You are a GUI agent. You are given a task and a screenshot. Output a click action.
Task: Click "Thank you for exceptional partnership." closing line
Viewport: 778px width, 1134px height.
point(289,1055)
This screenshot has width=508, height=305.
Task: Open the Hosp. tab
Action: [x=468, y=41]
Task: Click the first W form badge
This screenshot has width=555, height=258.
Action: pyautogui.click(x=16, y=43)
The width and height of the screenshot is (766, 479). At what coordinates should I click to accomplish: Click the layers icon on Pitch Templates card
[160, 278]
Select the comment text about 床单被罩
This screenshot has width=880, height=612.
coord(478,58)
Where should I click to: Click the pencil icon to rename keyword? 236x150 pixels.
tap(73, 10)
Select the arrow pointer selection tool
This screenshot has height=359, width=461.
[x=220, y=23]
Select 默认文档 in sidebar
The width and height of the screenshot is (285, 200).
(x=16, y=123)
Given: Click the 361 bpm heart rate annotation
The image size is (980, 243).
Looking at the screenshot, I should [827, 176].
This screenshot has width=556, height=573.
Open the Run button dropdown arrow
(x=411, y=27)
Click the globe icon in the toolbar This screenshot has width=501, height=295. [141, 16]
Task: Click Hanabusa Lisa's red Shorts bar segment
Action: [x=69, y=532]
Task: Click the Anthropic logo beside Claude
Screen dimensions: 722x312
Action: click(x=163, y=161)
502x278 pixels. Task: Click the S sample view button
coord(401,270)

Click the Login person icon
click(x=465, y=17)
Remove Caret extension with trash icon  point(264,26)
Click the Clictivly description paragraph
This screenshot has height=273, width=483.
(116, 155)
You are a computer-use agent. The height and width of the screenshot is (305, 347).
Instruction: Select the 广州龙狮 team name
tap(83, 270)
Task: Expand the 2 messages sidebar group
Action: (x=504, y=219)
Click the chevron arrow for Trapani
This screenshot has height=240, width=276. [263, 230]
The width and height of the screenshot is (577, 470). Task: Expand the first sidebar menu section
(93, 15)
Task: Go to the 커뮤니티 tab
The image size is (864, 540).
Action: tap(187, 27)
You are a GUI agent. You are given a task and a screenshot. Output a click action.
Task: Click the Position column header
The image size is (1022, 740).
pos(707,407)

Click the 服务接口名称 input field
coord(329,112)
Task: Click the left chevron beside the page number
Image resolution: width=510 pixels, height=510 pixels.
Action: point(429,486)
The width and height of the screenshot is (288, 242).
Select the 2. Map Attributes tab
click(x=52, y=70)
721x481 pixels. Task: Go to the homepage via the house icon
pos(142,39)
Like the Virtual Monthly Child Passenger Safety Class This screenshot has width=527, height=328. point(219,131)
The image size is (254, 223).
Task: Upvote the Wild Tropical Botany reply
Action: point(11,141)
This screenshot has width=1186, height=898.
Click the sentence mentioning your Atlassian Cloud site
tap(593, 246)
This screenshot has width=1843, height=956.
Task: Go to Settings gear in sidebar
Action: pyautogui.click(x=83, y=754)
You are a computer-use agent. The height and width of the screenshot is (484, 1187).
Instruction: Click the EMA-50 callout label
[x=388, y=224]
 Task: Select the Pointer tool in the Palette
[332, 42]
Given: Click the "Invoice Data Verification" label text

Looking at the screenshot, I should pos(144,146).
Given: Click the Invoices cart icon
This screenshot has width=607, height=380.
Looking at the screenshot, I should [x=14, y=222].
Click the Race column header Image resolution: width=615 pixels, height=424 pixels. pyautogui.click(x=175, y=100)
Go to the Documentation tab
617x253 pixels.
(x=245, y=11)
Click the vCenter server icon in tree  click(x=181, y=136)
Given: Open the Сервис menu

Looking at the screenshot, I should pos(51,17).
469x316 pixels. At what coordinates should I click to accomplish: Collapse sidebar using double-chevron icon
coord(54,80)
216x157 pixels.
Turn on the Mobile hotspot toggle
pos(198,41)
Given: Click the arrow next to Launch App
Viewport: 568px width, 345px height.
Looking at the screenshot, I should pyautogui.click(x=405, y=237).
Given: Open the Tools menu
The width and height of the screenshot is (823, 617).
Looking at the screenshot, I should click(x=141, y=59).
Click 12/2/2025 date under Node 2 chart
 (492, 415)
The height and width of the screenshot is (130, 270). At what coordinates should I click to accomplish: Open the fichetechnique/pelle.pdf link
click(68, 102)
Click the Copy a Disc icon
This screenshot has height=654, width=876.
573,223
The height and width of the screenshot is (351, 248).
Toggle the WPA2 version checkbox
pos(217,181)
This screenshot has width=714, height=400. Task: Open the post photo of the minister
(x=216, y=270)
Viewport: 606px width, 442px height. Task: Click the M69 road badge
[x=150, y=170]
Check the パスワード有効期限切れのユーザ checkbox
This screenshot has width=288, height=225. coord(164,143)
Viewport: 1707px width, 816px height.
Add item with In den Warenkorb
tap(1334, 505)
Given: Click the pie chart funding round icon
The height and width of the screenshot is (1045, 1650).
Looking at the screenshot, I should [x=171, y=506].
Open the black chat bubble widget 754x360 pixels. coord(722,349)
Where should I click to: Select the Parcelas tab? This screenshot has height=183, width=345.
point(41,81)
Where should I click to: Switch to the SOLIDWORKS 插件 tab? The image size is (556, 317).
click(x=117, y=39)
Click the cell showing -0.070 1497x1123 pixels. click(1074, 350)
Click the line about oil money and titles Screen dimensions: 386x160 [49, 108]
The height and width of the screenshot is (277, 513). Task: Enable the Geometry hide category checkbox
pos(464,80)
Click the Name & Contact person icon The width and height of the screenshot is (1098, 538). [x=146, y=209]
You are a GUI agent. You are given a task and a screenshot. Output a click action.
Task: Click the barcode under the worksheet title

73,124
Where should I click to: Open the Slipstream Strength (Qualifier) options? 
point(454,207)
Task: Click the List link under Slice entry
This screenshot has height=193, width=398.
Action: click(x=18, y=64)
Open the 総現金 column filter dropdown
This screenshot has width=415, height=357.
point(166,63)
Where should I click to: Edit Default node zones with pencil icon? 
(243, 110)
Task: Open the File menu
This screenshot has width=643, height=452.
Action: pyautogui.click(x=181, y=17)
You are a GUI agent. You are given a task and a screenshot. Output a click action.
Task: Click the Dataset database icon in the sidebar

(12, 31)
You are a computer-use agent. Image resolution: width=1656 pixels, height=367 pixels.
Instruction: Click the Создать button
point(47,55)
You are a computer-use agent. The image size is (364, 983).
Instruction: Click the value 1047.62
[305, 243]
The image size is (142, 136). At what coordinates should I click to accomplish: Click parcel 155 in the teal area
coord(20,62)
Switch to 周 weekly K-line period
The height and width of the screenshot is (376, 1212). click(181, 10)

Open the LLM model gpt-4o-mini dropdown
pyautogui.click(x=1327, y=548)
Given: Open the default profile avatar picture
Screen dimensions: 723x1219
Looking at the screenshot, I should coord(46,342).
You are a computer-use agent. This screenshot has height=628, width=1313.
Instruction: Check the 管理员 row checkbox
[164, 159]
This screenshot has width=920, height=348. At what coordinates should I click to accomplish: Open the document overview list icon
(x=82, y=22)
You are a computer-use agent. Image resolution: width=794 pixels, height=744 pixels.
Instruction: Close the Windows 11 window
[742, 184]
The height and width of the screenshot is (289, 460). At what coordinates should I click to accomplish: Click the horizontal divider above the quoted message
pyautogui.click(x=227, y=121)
---+---
Copy out only the lines of the records above from the one with "Task: Click the Dataset" through the one with "You are a computer-use agent. This", exactly as they stand, both included.

Task: Click the Dataset database icon in the sidebar

(12, 31)
You are a computer-use agent. Image resolution: width=1656 pixels, height=367 pixels.
Instruction: Click the Создать button
point(47,55)
You are a computer-use agent. The image size is (364, 983).
Instruction: Click the value 1047.62
[305, 243]
The image size is (142, 136). At what coordinates should I click to accomplish: Click parcel 155 in the teal area
coord(20,62)
Switch to 周 weekly K-line period
The height and width of the screenshot is (376, 1212). click(181, 10)

Open the LLM model gpt-4o-mini dropdown
pyautogui.click(x=1327, y=548)
Given: Open the default profile avatar picture
Screen dimensions: 723x1219
Looking at the screenshot, I should coord(46,342).
You are a computer-use agent. This screenshot has height=628, width=1313.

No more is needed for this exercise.